Yes I am staring to take my melatonin again.  Things are settling but I had to take half of what I was awarded.  my credit score has dropped from 880 to 580 in 2 years, I have to refinance my car in order to get off all the loans that has been a challenge.  This is especially difficult to swallow as I have a double masters degree and have not been in this situation since my early 20's!  It is embarrassing.

But this will be an end and allow me to get going on getting back to where I was.  I don't think I will ever allow myself to be so "one" with another person again.  As I stated this has been going on so long I am remarried, great guy but just don't ever want to give my all again, just hurts too much.  On top of it the last month I have been very sick with ulcers which will go away again once this is over and I am TRYING to be positive so I can do my job.  I really want and need to succeed.  talking with someone like you has really helped!!

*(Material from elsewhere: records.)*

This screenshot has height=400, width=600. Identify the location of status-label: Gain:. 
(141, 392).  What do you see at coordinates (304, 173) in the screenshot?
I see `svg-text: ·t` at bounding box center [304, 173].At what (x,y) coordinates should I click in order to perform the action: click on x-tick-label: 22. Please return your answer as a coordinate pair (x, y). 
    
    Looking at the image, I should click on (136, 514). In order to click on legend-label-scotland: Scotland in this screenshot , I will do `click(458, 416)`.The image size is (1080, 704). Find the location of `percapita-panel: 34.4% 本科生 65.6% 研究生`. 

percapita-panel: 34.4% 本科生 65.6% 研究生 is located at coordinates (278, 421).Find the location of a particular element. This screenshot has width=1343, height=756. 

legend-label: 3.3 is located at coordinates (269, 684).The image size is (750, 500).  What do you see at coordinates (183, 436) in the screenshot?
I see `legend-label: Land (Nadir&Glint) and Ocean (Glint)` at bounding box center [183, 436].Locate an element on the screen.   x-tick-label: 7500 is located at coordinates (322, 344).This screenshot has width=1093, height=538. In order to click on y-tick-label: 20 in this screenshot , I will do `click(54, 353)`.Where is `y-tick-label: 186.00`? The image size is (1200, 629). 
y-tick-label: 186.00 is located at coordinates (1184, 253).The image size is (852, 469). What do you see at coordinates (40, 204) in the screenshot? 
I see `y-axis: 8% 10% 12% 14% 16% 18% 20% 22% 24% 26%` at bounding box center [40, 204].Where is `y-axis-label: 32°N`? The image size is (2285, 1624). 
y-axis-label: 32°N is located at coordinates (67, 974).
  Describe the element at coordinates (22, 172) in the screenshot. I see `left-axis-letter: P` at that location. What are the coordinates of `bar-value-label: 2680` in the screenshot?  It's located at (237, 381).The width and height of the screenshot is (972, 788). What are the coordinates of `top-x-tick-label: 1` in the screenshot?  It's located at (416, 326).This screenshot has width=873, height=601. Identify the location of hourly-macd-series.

I just can't seem to get out of this funk and "live " again.  I have gained weight and am hoping I can get myself back when this is done on July 11!  I am trying to tell myself I can do this.  What hurts is seeing pictures of myself when this started and I am so sad! 

I must remember to move forward.  I hope your sibling can work through this, as you know this is an incredibly horrible feeling.  It doesn't help that I moved and my closest friends are an hour away.  I work from home a few days a week and am alone a lot but I have my faithful fur baby Zeus, my 19 month old German Shepherd (my husband wanted me to get one to protect me as my ex was stalking me), SO GLAD I did , he gives unconditional love. 

My daughter is bi-polar and a mess, we do not see each other often so I have my Zeus!!!!! 

I agree, I HAVE to believe there are better days ahead!!!  Thanks!!